▸ **EXERCISE GOAL**:
Duplicate the lines below word for word, from the line that contains "Screen dimensions: 1568x740" through the line that contains "should pyautogui.click(x=232, y=32).", including both of those lines.

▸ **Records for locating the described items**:
-=-=-=-=-

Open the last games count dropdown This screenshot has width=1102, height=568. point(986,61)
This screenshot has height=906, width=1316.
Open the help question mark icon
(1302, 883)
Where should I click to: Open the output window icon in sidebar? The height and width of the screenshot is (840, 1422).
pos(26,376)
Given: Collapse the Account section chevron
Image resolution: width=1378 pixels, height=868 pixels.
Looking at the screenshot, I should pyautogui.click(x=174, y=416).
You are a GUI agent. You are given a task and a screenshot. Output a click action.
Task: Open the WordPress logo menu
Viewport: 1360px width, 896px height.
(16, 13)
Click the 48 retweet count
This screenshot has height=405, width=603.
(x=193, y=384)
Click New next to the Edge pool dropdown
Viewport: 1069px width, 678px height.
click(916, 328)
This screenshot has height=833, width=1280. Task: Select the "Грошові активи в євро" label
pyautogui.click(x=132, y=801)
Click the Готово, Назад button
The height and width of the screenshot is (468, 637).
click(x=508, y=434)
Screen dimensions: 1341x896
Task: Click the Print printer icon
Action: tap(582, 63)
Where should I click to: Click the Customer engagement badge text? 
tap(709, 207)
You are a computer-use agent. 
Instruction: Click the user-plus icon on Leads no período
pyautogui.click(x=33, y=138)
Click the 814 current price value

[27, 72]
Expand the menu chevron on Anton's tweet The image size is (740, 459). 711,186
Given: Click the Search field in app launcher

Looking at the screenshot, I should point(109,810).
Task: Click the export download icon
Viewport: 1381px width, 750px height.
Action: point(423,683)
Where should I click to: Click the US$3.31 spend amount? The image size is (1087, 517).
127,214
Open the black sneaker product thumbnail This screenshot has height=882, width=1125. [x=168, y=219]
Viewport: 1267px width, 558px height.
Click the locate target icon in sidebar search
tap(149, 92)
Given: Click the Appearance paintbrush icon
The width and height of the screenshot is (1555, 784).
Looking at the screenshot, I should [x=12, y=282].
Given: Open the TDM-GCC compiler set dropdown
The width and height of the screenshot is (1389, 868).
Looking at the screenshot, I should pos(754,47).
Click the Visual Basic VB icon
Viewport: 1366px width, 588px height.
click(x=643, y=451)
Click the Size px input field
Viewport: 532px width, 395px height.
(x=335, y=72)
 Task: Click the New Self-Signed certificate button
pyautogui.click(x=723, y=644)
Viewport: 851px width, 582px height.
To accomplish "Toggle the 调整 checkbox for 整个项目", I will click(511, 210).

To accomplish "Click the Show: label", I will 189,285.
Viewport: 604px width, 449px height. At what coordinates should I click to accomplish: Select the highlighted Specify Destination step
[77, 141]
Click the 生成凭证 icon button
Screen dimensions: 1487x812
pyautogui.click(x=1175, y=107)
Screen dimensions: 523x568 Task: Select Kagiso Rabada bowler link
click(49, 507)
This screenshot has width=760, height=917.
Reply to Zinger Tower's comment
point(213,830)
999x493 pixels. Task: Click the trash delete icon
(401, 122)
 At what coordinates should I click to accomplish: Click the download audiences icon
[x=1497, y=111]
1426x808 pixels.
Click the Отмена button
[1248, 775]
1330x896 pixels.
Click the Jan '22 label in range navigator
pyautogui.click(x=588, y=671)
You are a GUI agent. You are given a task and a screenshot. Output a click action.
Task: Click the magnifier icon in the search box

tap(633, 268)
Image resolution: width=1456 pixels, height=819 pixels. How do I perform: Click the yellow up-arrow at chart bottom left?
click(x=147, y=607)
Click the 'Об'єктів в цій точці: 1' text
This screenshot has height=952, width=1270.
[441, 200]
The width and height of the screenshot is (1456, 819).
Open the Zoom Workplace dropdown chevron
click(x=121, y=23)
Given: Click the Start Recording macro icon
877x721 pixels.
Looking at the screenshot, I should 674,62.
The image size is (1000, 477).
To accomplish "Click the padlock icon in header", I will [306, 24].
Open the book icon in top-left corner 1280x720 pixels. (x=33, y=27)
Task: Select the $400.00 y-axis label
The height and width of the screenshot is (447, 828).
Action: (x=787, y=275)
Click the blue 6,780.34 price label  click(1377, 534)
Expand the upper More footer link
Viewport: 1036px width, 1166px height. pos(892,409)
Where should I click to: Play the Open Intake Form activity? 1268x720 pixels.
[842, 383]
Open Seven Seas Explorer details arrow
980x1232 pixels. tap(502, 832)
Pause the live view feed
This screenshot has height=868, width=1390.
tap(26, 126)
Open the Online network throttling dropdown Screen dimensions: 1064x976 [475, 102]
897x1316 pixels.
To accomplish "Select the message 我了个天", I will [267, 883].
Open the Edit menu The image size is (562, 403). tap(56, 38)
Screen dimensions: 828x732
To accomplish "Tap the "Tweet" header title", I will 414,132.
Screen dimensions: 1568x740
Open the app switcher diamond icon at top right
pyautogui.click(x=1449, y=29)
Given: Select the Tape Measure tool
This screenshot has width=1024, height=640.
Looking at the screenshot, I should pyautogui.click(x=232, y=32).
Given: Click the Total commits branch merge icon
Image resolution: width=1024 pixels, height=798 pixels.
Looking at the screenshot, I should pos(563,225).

-=-=-=-=-

▸ **RESULT OF THIS TASK**:
Screen dimensions: 1568x740
Open the app switcher diamond icon at top right
pyautogui.click(x=1449, y=29)
Given: Select the Tape Measure tool
This screenshot has width=1024, height=640.
Looking at the screenshot, I should pyautogui.click(x=232, y=32).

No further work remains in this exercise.